Integrate the following functions w.r.t.x.
$$ \dfrac{1}{3+2 x-x^{2}} $$

Answer

**step1 Factor the Denominator**

The first step is to factor the quadratic expression in the denominator. We aim to rewrite $$3+2x-x^2$$ as a product of two linear factors. We can factor out a negative sign and then factor the resulting quadratic expression.

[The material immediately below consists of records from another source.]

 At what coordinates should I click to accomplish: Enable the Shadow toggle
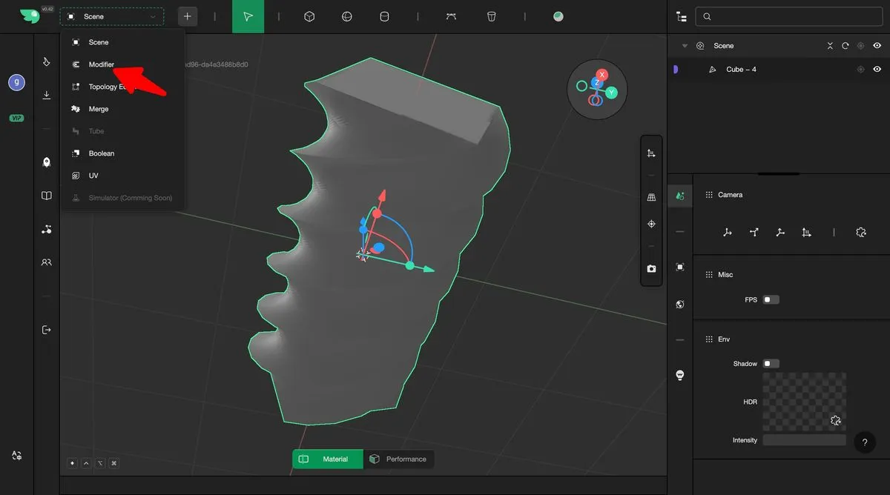point(771,364)
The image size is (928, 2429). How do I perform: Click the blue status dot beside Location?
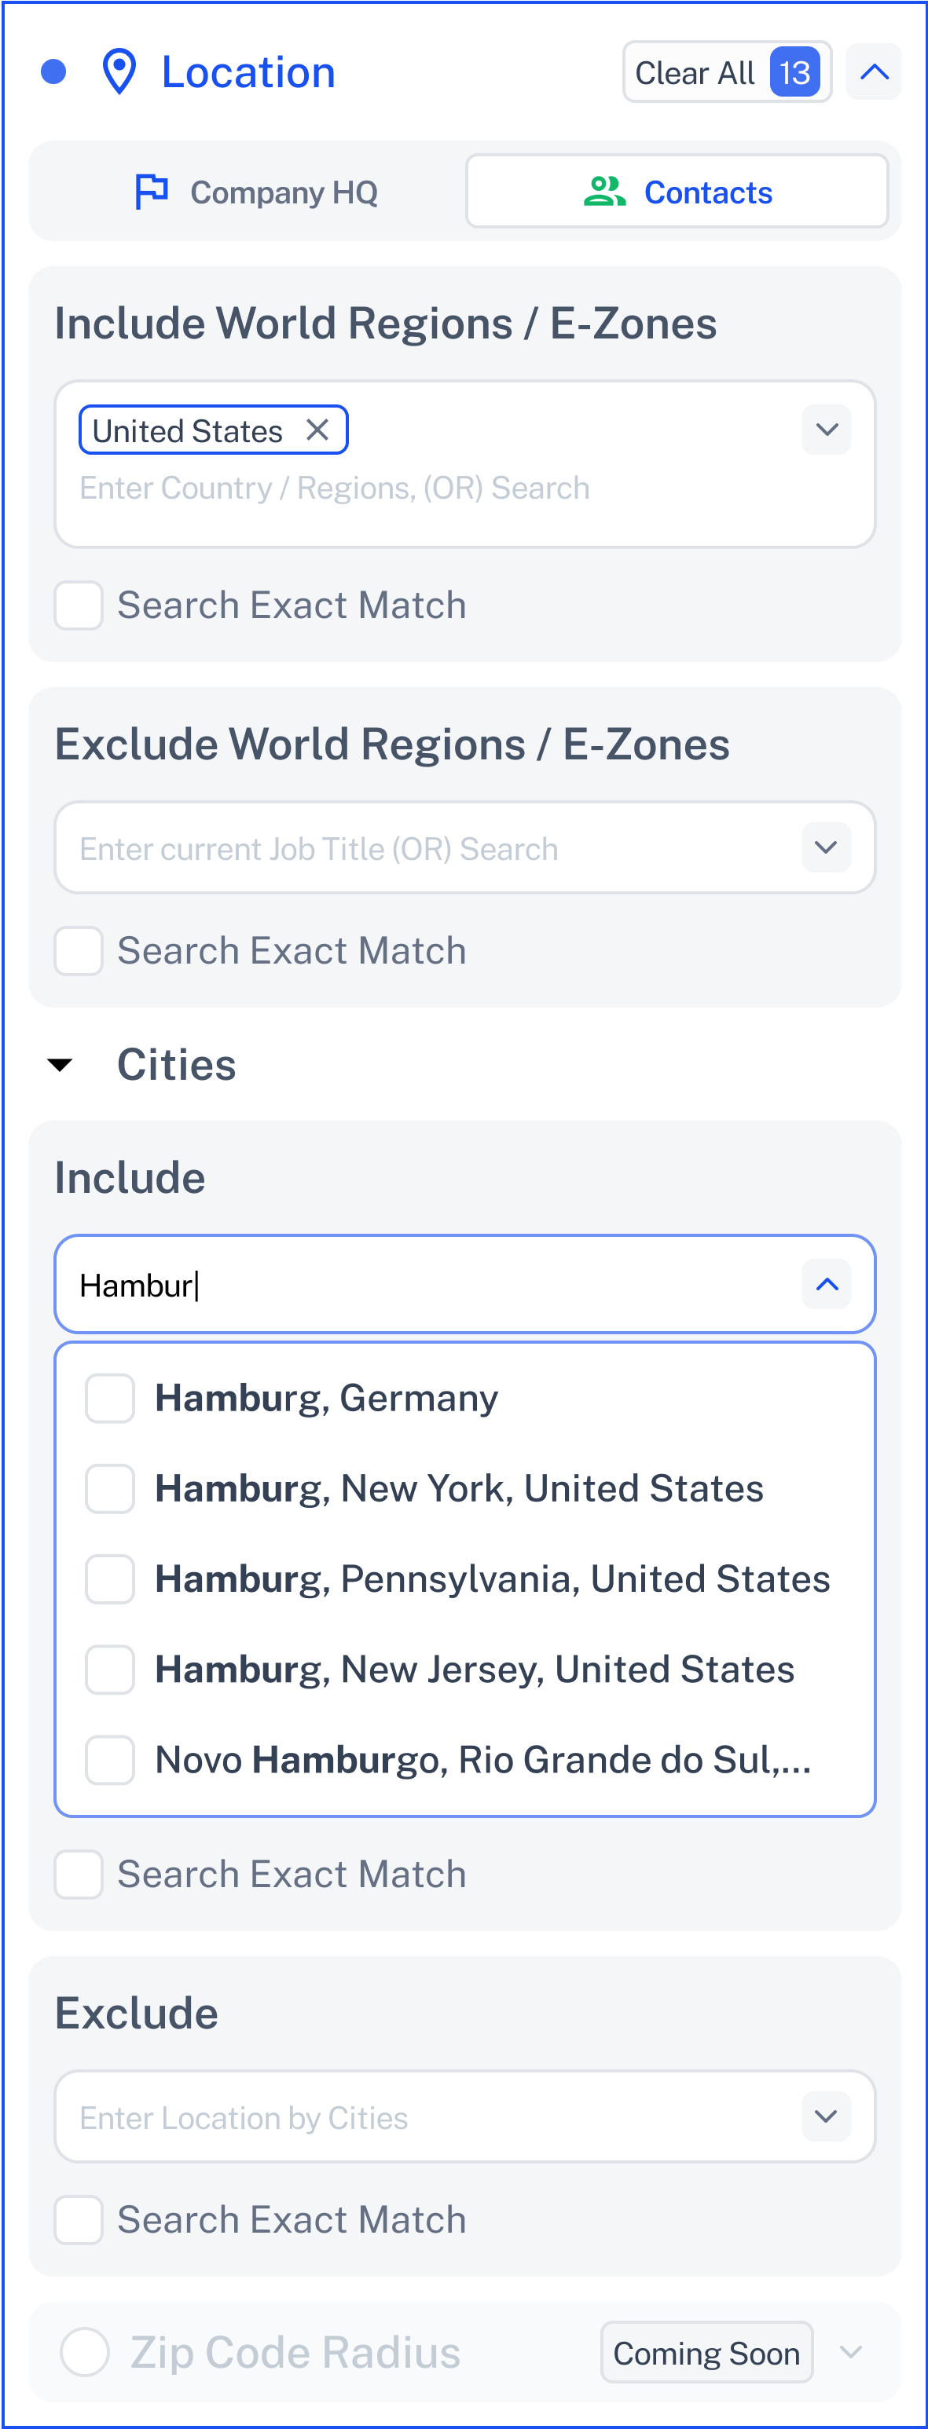coord(54,72)
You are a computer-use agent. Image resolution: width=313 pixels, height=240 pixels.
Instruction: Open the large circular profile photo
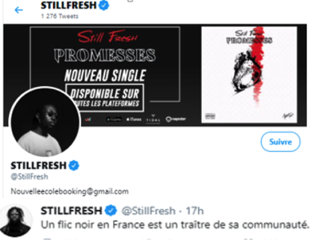tap(45, 121)
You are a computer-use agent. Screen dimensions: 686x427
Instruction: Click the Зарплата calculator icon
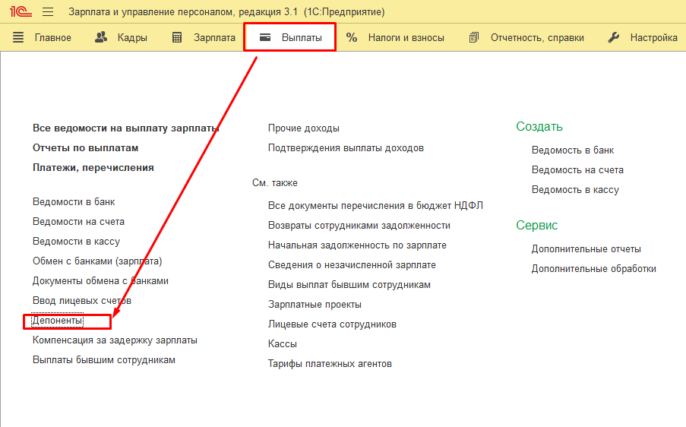177,37
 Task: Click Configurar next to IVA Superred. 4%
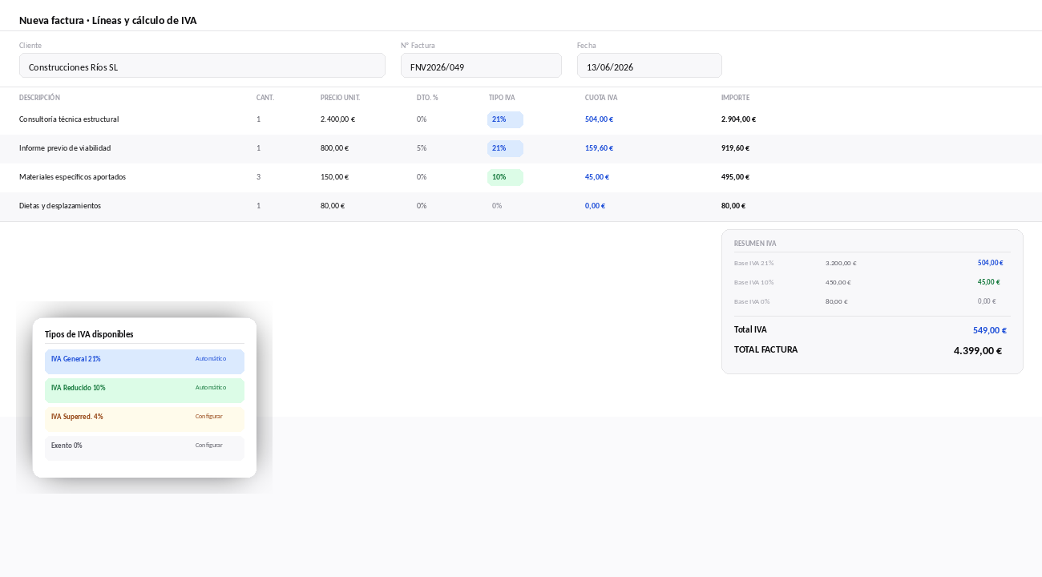pos(209,417)
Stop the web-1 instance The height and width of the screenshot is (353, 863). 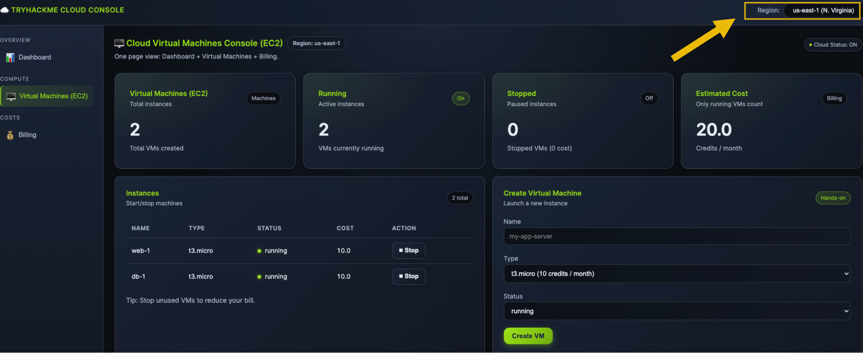pyautogui.click(x=408, y=250)
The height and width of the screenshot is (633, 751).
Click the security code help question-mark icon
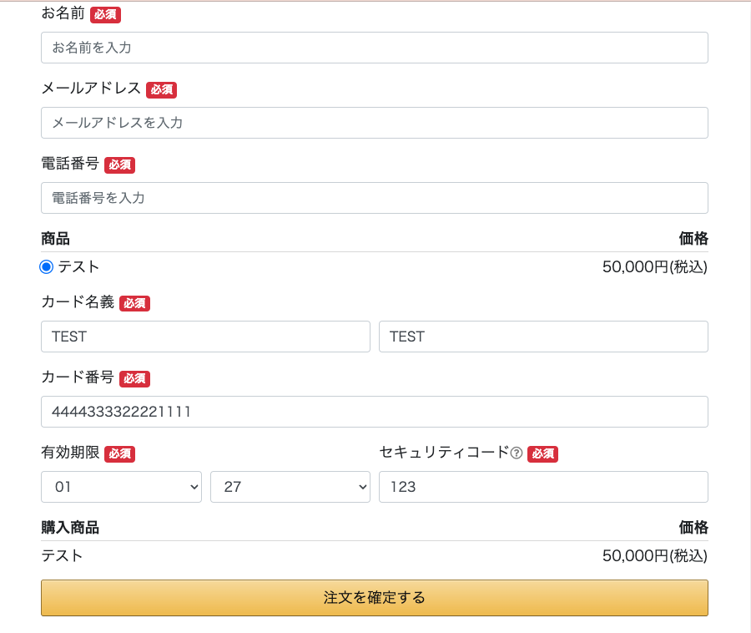pyautogui.click(x=517, y=453)
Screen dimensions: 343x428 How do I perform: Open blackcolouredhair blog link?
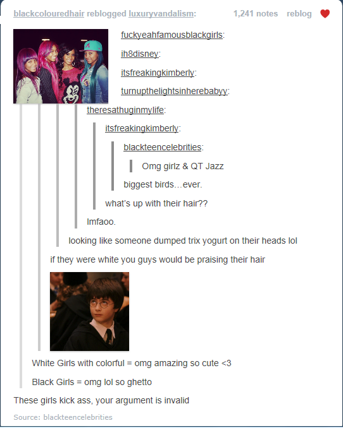(x=49, y=14)
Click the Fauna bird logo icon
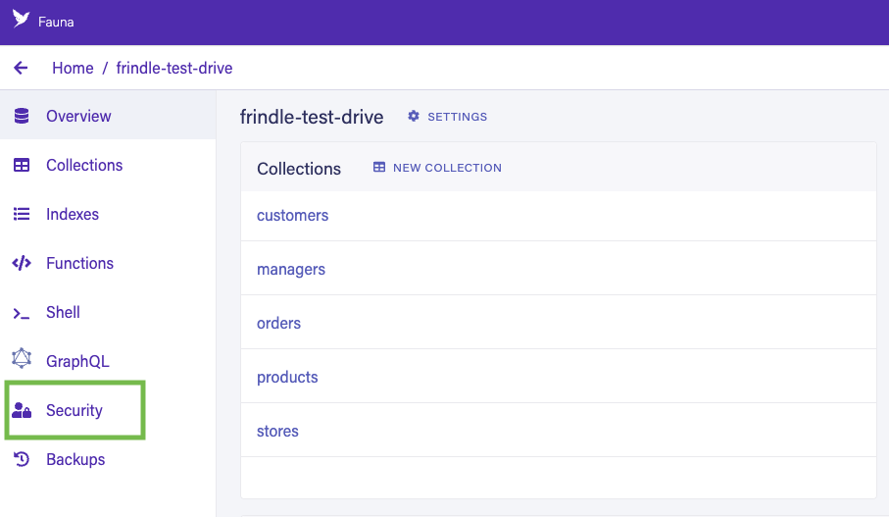889x517 pixels. click(21, 20)
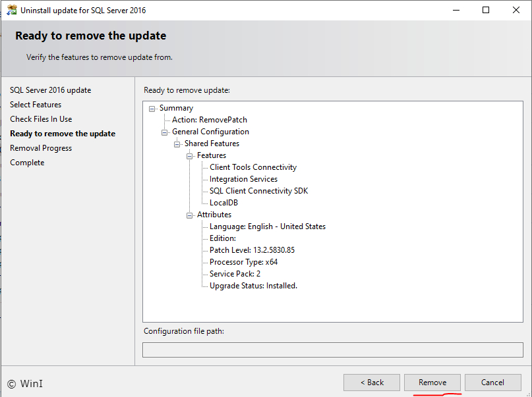Image resolution: width=532 pixels, height=397 pixels.
Task: Click the Cancel button
Action: (492, 382)
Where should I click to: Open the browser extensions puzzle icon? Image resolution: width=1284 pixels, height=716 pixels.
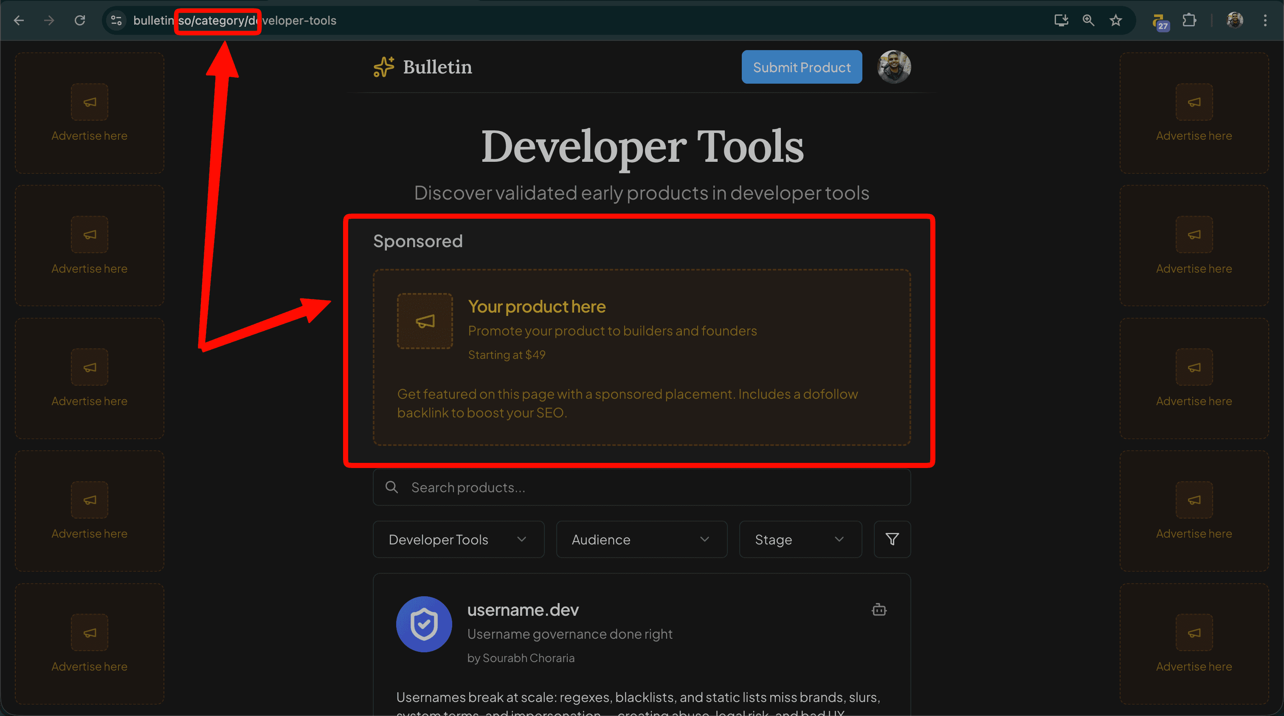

$$3+2x-x^2 = -(x^2-2x-3)$$

To factor $$x^2-2x-3$$, we look for two numbers that multiply to -3 and add up to -2. These numbers are -3 and 1.

$$x^2-2x-3 = (x-3)(x+1)$$

Substituting this back, the denominator becomes:

$$3+2x-x^2 = -(x-3)(x+1) = (3-x)(x+1)$$

**step2 Perform Partial Fraction Decomposition**

Now that the denominator is factored, we can express the given fraction as a sum of simpler fractions using partial fraction decomposition. We set up the decomposition as follows:

$$\frac{1}{(3-x)(x+1)} = \frac{A}{3-x} + \frac{B}{x+1}$$

To find the constants A and B, we multiply both sides by $$(3-x)(x+1)$$:

$$1 = A(x+1) + B(3-x)$$

To find A, substitute $$x=3$$ into the equation:

$$1 = A(3+1) + B(3-3) \Rightarrow 1 = 4A \Rightarrow A = \frac{1}{4}$$

To find B, substitute $$x=-1$$ into the equation:

$$1 = A(-1+1) + B(3-(-1)) \Rightarrow 1 = 4B \Rightarrow B = \frac{1}{4}$$

So, the partial fraction decomposition is:

$$\frac{1}{(3-x)(x+1)} = \frac{1}{4(3-x)} + \frac{1}{4(x+1)}$$

**step3 Integrate Each Term**

Now, we integrate each term of the partial fraction decomposition separately. The integral becomes:

$$\int \left( \frac{1}{4(3-x)} + \frac{1}{4(x+1)} \right) dx$$

We can pull out the constant $$\frac{1}{4}$$ and integrate each term:

$$= \frac{1}{4} \int \frac{1}{3-x} dx + \frac{1}{4} \int \frac{1}{x+1} dx$$

For the first integral, $$\int \frac{1}{3-x} dx$$, we use a substitution: let $$u = 3-x$$, then $$du = -dx$$ (or $$dx = -du$$).

$$\int \frac{1}{u} (-du) = -\int \frac{1}{u} du = -\ln|u| + C_1 = -\ln|3-x| + C_1$$

For the second integral, $$\int \frac{1}{x+1} dx$$, we use a substitution: let $$v = x+1$$, then $$dv = dx$$.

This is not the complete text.